TASK INSTRUCTIONS
Please print out every entry below, verbatim.

*** Opening of DATA PROVIDED ***

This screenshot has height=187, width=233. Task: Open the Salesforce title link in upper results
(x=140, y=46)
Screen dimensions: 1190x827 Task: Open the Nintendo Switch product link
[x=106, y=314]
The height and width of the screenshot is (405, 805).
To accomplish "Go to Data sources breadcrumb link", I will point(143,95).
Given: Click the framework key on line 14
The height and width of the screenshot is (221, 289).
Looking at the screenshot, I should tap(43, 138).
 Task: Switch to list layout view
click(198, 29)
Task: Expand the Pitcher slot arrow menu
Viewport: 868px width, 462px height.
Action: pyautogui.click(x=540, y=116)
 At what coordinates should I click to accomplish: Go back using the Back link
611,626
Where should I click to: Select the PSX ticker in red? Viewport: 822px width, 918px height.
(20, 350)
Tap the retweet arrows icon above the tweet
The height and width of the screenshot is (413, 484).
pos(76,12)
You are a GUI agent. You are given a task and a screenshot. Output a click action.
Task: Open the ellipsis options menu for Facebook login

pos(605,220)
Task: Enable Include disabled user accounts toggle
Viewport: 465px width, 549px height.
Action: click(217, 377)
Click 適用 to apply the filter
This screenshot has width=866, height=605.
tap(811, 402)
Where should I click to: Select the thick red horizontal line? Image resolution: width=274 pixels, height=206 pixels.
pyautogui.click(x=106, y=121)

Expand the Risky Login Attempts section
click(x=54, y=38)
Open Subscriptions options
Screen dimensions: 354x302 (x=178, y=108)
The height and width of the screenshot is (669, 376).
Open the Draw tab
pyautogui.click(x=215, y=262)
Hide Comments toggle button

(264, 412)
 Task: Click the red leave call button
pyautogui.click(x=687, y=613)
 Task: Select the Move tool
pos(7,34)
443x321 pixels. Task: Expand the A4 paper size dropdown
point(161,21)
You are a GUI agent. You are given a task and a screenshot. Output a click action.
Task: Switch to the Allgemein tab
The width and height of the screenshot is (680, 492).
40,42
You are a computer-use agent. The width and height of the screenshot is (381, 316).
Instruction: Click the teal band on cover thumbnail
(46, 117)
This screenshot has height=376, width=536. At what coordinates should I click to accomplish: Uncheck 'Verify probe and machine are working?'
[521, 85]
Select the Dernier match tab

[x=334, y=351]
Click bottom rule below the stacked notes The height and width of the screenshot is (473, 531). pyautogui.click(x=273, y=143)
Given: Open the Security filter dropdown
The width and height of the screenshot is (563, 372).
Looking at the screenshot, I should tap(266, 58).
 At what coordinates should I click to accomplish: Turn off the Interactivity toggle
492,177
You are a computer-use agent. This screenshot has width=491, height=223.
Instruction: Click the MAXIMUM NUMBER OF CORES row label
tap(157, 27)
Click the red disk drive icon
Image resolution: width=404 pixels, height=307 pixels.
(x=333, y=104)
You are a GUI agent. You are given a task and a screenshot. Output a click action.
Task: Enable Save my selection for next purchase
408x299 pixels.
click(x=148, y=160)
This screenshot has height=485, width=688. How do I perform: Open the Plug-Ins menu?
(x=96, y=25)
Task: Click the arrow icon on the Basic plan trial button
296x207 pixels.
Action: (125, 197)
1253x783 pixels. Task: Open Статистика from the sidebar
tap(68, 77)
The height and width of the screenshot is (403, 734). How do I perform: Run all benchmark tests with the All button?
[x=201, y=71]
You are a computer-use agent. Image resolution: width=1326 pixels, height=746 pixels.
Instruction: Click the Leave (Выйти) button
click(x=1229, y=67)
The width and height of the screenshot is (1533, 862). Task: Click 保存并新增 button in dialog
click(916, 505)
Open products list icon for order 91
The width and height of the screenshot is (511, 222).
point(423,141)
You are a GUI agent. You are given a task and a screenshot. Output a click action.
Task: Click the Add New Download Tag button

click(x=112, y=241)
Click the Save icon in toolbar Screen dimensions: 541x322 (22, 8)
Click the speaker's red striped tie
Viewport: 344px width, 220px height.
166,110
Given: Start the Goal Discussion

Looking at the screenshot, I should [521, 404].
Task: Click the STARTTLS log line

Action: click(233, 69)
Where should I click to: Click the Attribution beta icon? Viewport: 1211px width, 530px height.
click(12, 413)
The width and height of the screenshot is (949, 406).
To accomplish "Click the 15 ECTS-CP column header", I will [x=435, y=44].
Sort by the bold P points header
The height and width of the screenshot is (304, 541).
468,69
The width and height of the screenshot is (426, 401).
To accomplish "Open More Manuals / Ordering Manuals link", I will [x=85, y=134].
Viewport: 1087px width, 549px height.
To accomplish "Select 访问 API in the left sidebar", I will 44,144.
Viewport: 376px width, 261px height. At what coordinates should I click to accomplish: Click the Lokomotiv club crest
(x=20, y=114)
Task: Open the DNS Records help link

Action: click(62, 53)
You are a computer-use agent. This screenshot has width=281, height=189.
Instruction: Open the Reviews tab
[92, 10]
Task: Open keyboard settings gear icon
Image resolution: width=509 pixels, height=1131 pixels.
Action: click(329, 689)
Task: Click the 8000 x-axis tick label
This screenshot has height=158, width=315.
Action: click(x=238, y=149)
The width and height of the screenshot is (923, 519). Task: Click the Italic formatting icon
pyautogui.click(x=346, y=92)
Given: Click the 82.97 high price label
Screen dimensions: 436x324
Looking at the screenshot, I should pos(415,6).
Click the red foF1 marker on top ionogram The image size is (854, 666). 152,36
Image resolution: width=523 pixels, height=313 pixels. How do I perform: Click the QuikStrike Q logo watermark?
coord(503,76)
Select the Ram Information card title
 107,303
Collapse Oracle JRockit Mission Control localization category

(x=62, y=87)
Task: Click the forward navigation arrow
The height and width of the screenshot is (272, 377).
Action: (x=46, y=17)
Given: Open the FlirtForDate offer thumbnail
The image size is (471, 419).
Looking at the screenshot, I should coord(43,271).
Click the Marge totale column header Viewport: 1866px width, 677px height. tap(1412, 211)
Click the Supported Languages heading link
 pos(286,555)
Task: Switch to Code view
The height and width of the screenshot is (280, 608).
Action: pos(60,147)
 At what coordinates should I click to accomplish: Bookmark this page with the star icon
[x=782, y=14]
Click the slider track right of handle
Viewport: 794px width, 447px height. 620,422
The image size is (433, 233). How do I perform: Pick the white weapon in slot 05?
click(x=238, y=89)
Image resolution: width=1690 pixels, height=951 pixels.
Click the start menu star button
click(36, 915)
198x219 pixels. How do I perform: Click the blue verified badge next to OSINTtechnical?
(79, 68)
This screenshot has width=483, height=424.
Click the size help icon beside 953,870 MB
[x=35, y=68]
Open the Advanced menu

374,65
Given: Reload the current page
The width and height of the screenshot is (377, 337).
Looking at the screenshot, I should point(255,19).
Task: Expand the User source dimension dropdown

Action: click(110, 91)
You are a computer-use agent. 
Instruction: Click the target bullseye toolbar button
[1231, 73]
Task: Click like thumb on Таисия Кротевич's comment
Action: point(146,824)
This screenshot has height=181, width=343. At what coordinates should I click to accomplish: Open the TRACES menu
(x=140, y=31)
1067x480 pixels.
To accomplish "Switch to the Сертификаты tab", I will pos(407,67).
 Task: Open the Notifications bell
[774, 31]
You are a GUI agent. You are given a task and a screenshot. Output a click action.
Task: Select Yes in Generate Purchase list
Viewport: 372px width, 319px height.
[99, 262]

*** Close of DATA PROVIDED ***

ANSWER SECTION
This screenshot has height=187, width=233. Task: Open the Salesforce title link in upper results
(x=140, y=46)
Screen dimensions: 1190x827 Task: Open the Nintendo Switch product link
[x=106, y=314]
The height and width of the screenshot is (405, 805).
To accomplish "Go to Data sources breadcrumb link", I will point(143,95).
Given: Click the framework key on line 14
The height and width of the screenshot is (221, 289).
Looking at the screenshot, I should tap(43, 138).
 Task: Switch to list layout view
click(198, 29)
Task: Expand the Pitcher slot arrow menu
Viewport: 868px width, 462px height.
Action: pyautogui.click(x=540, y=116)
 At what coordinates should I click to accomplish: Go back using the Back link
611,626
Where should I click to: Select the PSX ticker in red? Viewport: 822px width, 918px height.
(20, 350)
Tap the retweet arrows icon above the tweet
The height and width of the screenshot is (413, 484).
pos(76,12)
You are a GUI agent. You are given a task and a screenshot. Output a click action.
Task: Open the ellipsis options menu for Facebook login

pos(605,220)
Task: Enable Include disabled user accounts toggle
Viewport: 465px width, 549px height.
Action: click(217, 377)
Click 適用 to apply the filter
This screenshot has width=866, height=605.
tap(811, 402)
Where should I click to: Select the thick red horizontal line? Image resolution: width=274 pixels, height=206 pixels.
pyautogui.click(x=106, y=121)

Expand the Risky Login Attempts section
click(x=54, y=38)
Open Subscriptions options
Screen dimensions: 354x302 (x=178, y=108)
The height and width of the screenshot is (669, 376).
Open the Draw tab
pyautogui.click(x=215, y=262)
Hide Comments toggle button

(264, 412)
 Task: Click the red leave call button
pyautogui.click(x=687, y=613)
 Task: Select the Move tool
pos(7,34)
443x321 pixels. Task: Expand the A4 paper size dropdown
point(161,21)
You are a GUI agent. You are given a task and a screenshot. Output a click action.
Task: Switch to the Allgemein tab
The width and height of the screenshot is (680, 492).
40,42
You are a computer-use agent. The width and height of the screenshot is (381, 316).
Instruction: Click the teal band on cover thumbnail
(46, 117)
This screenshot has height=376, width=536. At what coordinates should I click to accomplish: Uncheck 'Verify probe and machine are working?'
[521, 85]
Select the Dernier match tab

[x=334, y=351]
Click bottom rule below the stacked notes The height and width of the screenshot is (473, 531). pyautogui.click(x=273, y=143)
Given: Open the Security filter dropdown
The width and height of the screenshot is (563, 372).
Looking at the screenshot, I should tap(266, 58).
 At what coordinates should I click to accomplish: Turn off the Interactivity toggle
492,177
You are a computer-use agent. This screenshot has width=491, height=223.
Instruction: Click the MAXIMUM NUMBER OF CORES row label
tap(157, 27)
Click the red disk drive icon
Image resolution: width=404 pixels, height=307 pixels.
(x=333, y=104)
You are a GUI agent. You are given a task and a screenshot. Output a click action.
Task: Enable Save my selection for next purchase
408x299 pixels.
click(x=148, y=160)
This screenshot has height=485, width=688. How do I perform: Open the Plug-Ins menu?
(x=96, y=25)
Task: Click the arrow icon on the Basic plan trial button
296x207 pixels.
Action: (125, 197)
1253x783 pixels. Task: Open Статистика from the sidebar
tap(68, 77)
The height and width of the screenshot is (403, 734). How do I perform: Run all benchmark tests with the All button?
[x=201, y=71]
You are a computer-use agent. Image resolution: width=1326 pixels, height=746 pixels.
Instruction: Click the Leave (Выйти) button
click(x=1229, y=67)
The width and height of the screenshot is (1533, 862). Task: Click 保存并新增 button in dialog
click(916, 505)
Open products list icon for order 91
The width and height of the screenshot is (511, 222).
point(423,141)
You are a GUI agent. You are given a task and a screenshot. Output a click action.
Task: Click the Add New Download Tag button

click(x=112, y=241)
Click the Save icon in toolbar Screen dimensions: 541x322 (22, 8)
Click the speaker's red striped tie
Viewport: 344px width, 220px height.
166,110
Given: Start the Goal Discussion

Looking at the screenshot, I should [521, 404].
Task: Click the STARTTLS log line

Action: click(233, 69)
Where should I click to: Click the Attribution beta icon? Viewport: 1211px width, 530px height.
click(12, 413)
The width and height of the screenshot is (949, 406).
To accomplish "Click the 15 ECTS-CP column header", I will [x=435, y=44].
Sort by the bold P points header
The height and width of the screenshot is (304, 541).
468,69
The width and height of the screenshot is (426, 401).
To accomplish "Open More Manuals / Ordering Manuals link", I will [x=85, y=134].
Viewport: 1087px width, 549px height.
To accomplish "Select 访问 API in the left sidebar", I will 44,144.
Viewport: 376px width, 261px height. At what coordinates should I click to accomplish: Click the Lokomotiv club crest
(x=20, y=114)
Task: Open the DNS Records help link

Action: click(62, 53)
You are a computer-use agent. This screenshot has width=281, height=189.
Instruction: Open the Reviews tab
[92, 10]
Task: Open keyboard settings gear icon
Image resolution: width=509 pixels, height=1131 pixels.
Action: click(329, 689)
Task: Click the 8000 x-axis tick label
This screenshot has height=158, width=315.
Action: click(x=238, y=149)
The width and height of the screenshot is (923, 519). Task: Click the Italic formatting icon
pyautogui.click(x=346, y=92)
Given: Click the 82.97 high price label
Screen dimensions: 436x324
Looking at the screenshot, I should pos(415,6).
Click the red foF1 marker on top ionogram The image size is (854, 666). 152,36
Image resolution: width=523 pixels, height=313 pixels. How do I perform: Click the QuikStrike Q logo watermark?
coord(503,76)
Select the Ram Information card title
 107,303
Collapse Oracle JRockit Mission Control localization category

(x=62, y=87)
Task: Click the forward navigation arrow
The height and width of the screenshot is (272, 377).
Action: (x=46, y=17)
Given: Open the FlirtForDate offer thumbnail
The image size is (471, 419).
Looking at the screenshot, I should coord(43,271).
Click the Marge totale column header Viewport: 1866px width, 677px height. tap(1412, 211)
Click the Supported Languages heading link
 pos(286,555)
Task: Switch to Code view
The height and width of the screenshot is (280, 608).
Action: pos(60,147)
 At what coordinates should I click to accomplish: Bookmark this page with the star icon
[x=782, y=14]
Click the slider track right of handle
Viewport: 794px width, 447px height. 620,422
The image size is (433, 233). How do I perform: Pick the white weapon in slot 05?
click(x=238, y=89)
Image resolution: width=1690 pixels, height=951 pixels.
Click the start menu star button
click(36, 915)
198x219 pixels. How do I perform: Click the blue verified badge next to OSINTtechnical?
(79, 68)
This screenshot has width=483, height=424.
Click the size help icon beside 953,870 MB
[x=35, y=68]
Open the Advanced menu

374,65
Given: Reload the current page
The width and height of the screenshot is (377, 337).
Looking at the screenshot, I should point(255,19).
Task: Expand the User source dimension dropdown

Action: click(110, 91)
You are a computer-use agent. 
Instruction: Click the target bullseye toolbar button
[1231, 73]
Task: Click like thumb on Таисия Кротевич's comment
Action: point(146,824)
This screenshot has height=181, width=343. At what coordinates should I click to accomplish: Open the TRACES menu
(x=140, y=31)
1067x480 pixels.
To accomplish "Switch to the Сертификаты tab", I will pos(407,67).
 Task: Open the Notifications bell
[774, 31]
You are a GUI agent. You are given a task and a screenshot. Output a click action.
Task: Select Yes in Generate Purchase list
Viewport: 372px width, 319px height.
[99, 262]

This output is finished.